[Excerpts from a dataset]
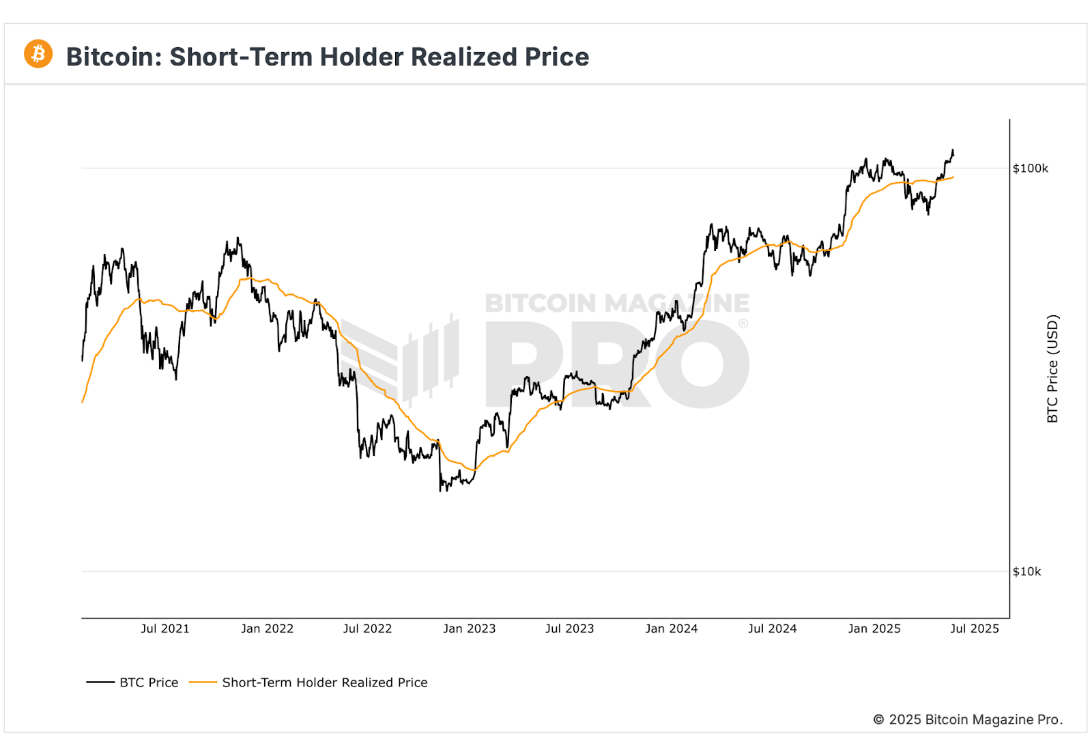This screenshot has width=1092, height=737.
Task: Click the large PRO watermark text
Action: (616, 365)

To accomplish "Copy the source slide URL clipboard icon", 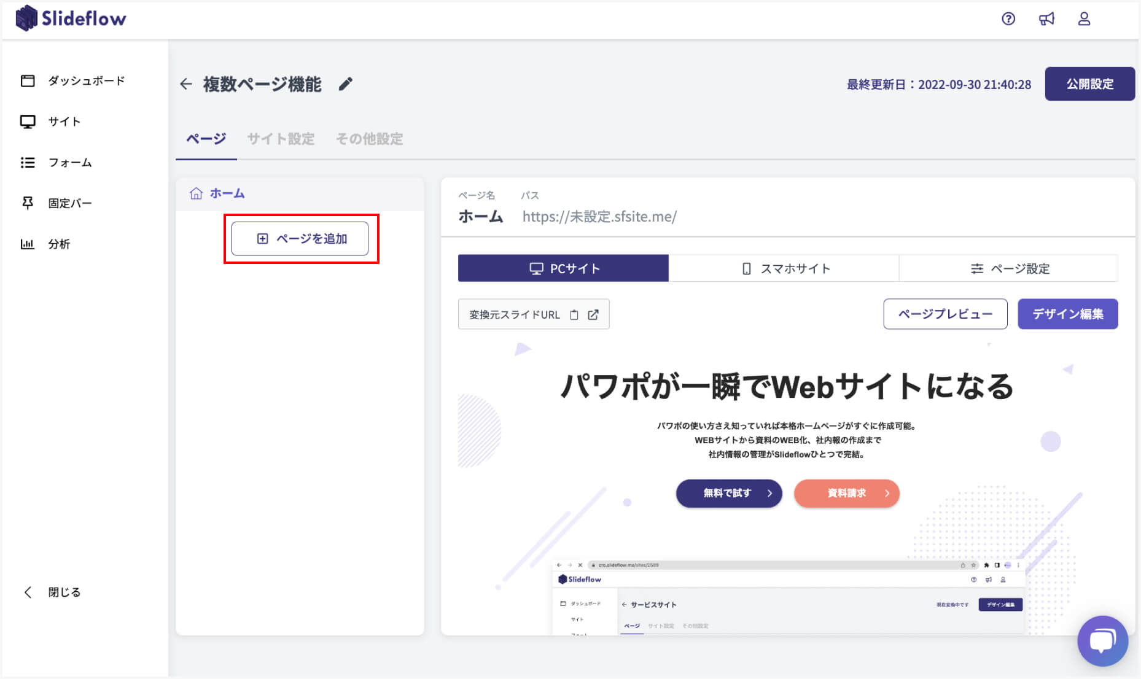I will [x=574, y=315].
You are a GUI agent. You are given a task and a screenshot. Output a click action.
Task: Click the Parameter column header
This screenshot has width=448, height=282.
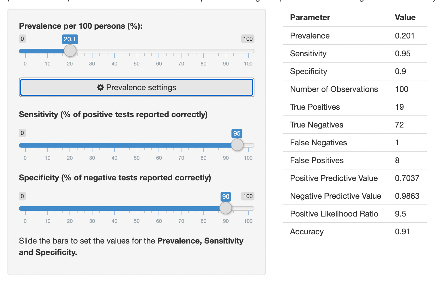(310, 17)
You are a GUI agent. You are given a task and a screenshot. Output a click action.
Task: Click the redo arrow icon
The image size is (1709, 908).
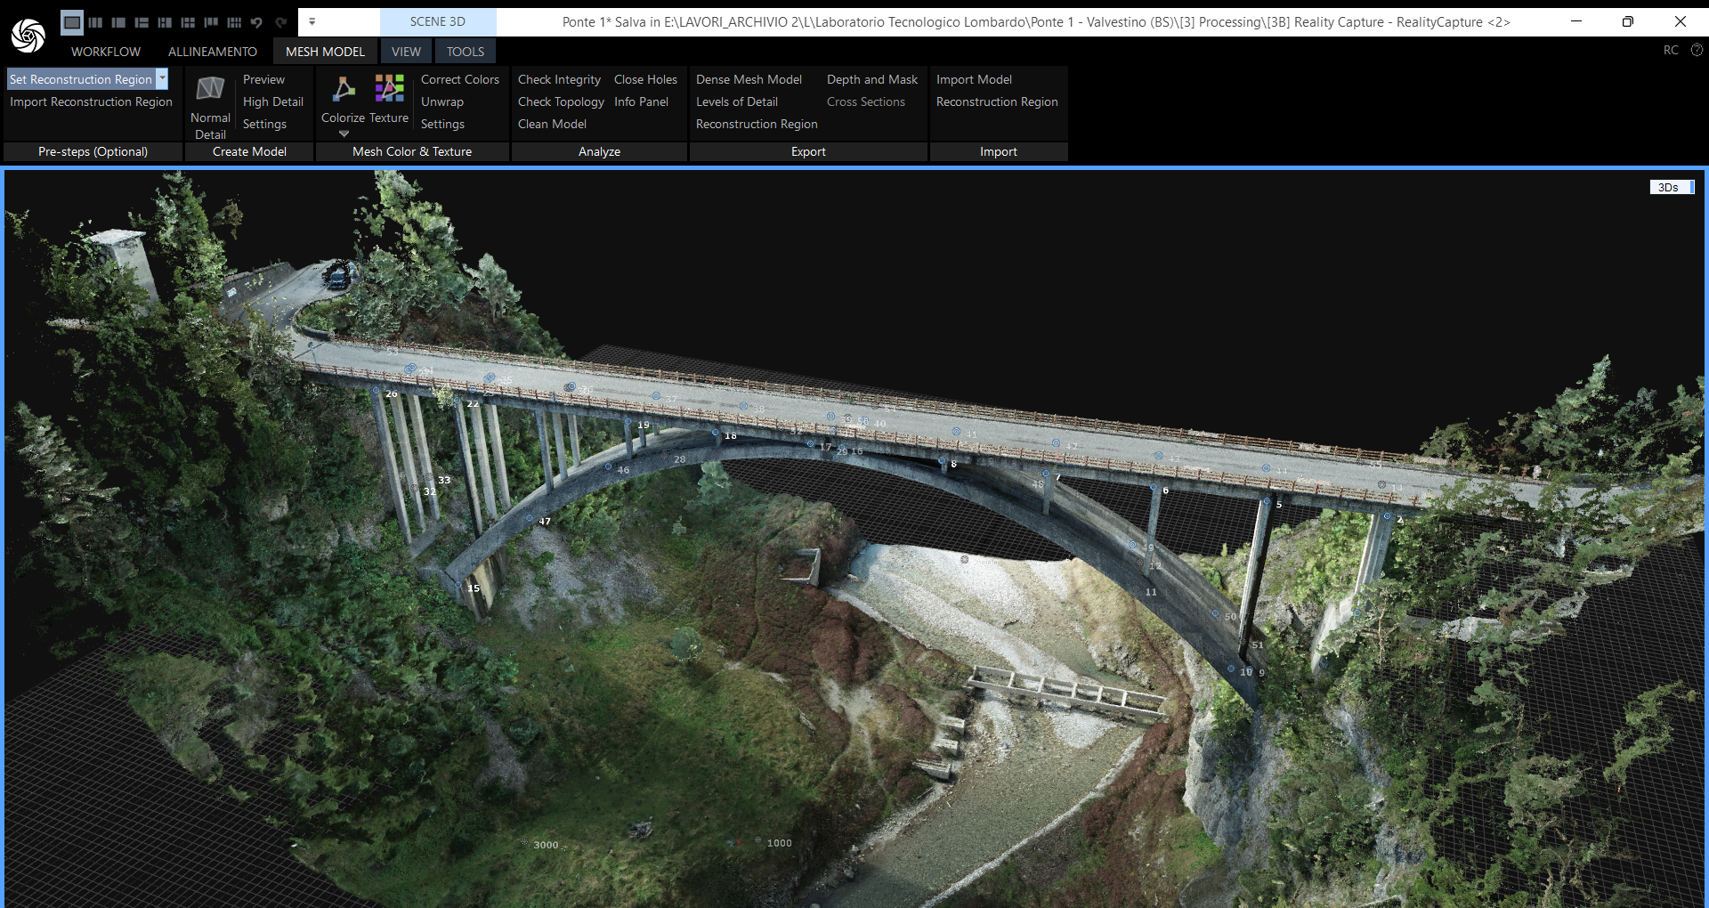[280, 22]
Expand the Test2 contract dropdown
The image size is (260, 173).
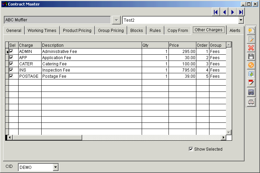[241, 20]
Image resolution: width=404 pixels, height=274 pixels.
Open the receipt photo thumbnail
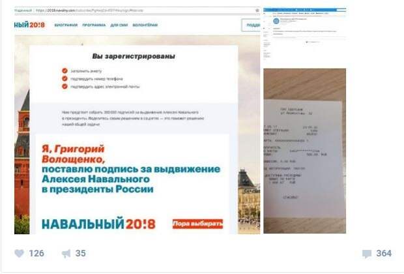click(304, 151)
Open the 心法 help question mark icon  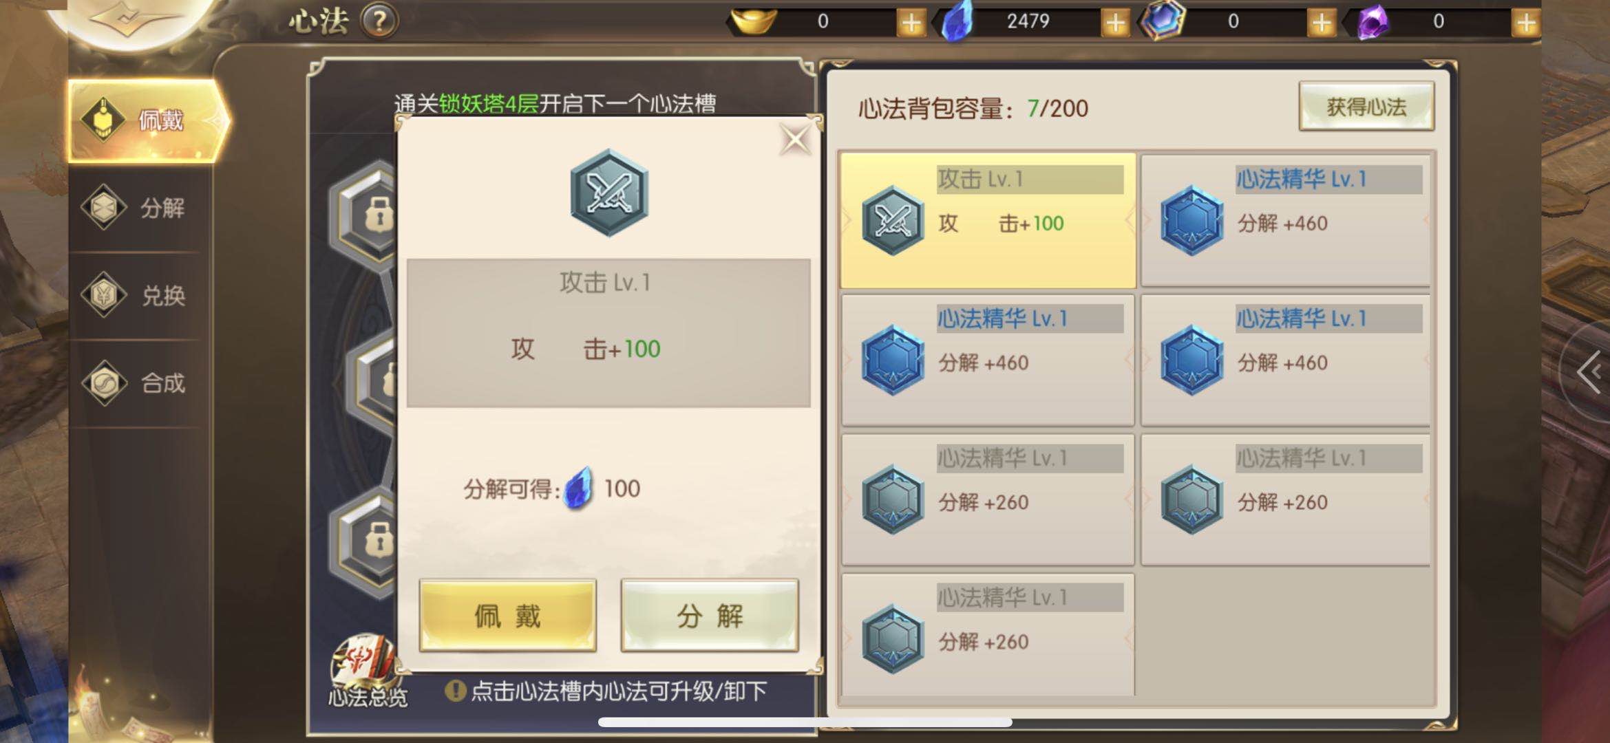point(379,21)
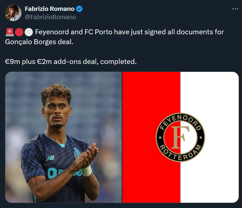Click the siren emoji in tweet

(10, 32)
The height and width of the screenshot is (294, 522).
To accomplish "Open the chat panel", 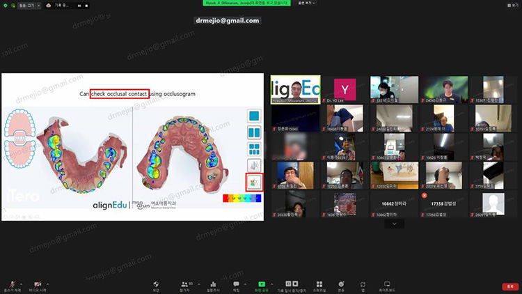I will pos(236,284).
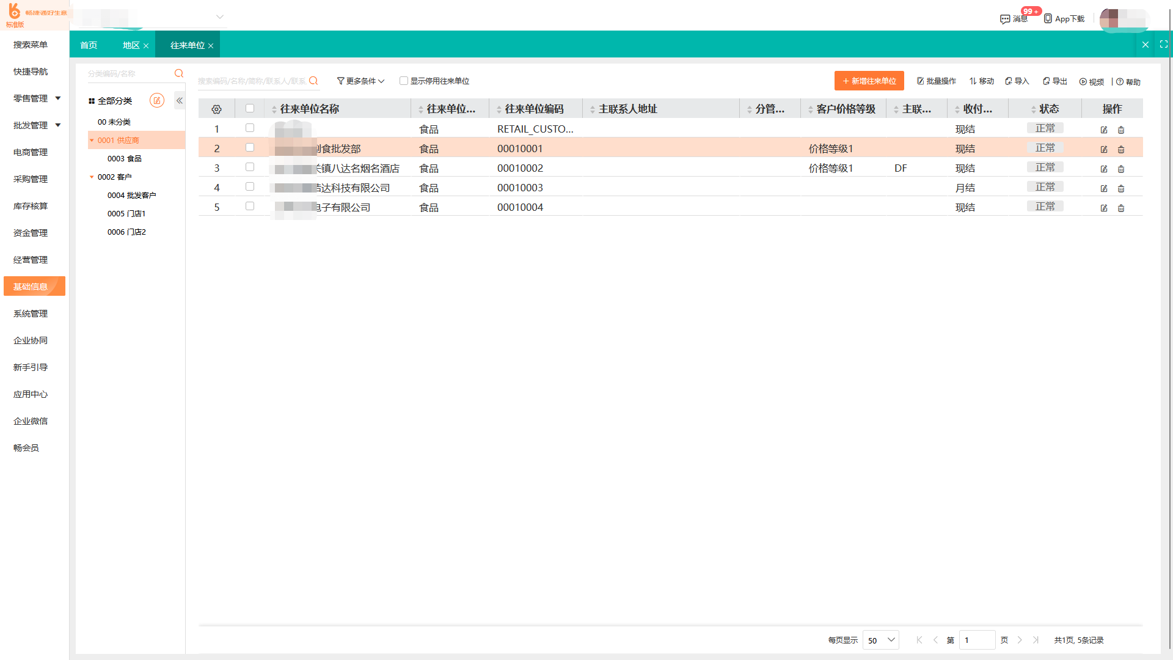Click the new往来单位 button

point(871,80)
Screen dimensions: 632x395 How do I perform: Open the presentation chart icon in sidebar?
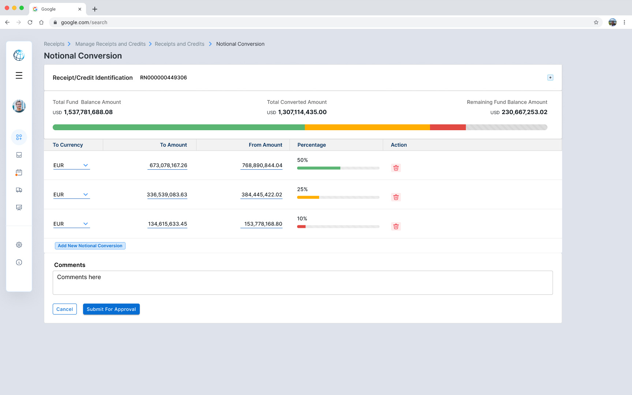[19, 207]
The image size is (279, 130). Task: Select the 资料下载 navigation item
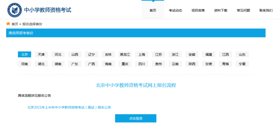[221, 10]
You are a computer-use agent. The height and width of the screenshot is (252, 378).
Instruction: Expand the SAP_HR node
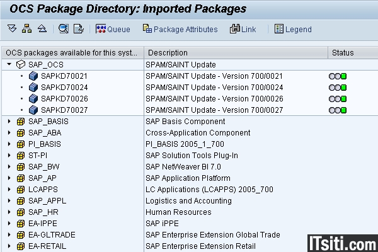tap(9, 212)

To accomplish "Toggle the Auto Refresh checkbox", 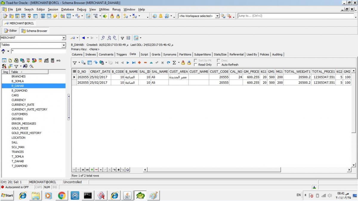I will [219, 65].
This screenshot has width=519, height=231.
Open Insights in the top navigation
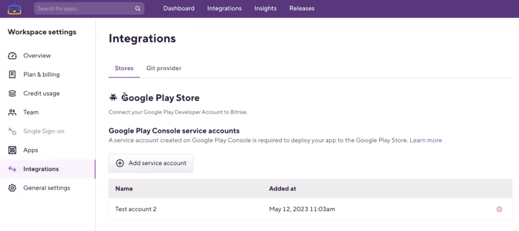tap(265, 8)
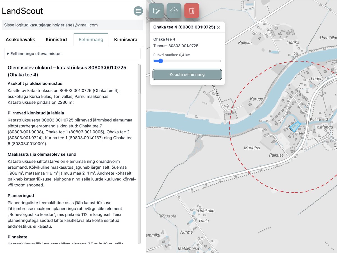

Assignment:
Where a picture appears in the records above, omit it, and transcribe exactly the stretch of lines from the one with "Task: Click the Parameter column header" through the one with "Expand the Test2 contract dropdown".

Answer to the problem:
Task: Click the Parameter column header
This screenshot has width=448, height=282.
(310, 17)
You are a GUI agent. You are given a task and a screenshot. Output a click action.
Task: Click the redo arrow icon
The image size is (1709, 908).
[280, 22]
Expand the Test2 contract dropdown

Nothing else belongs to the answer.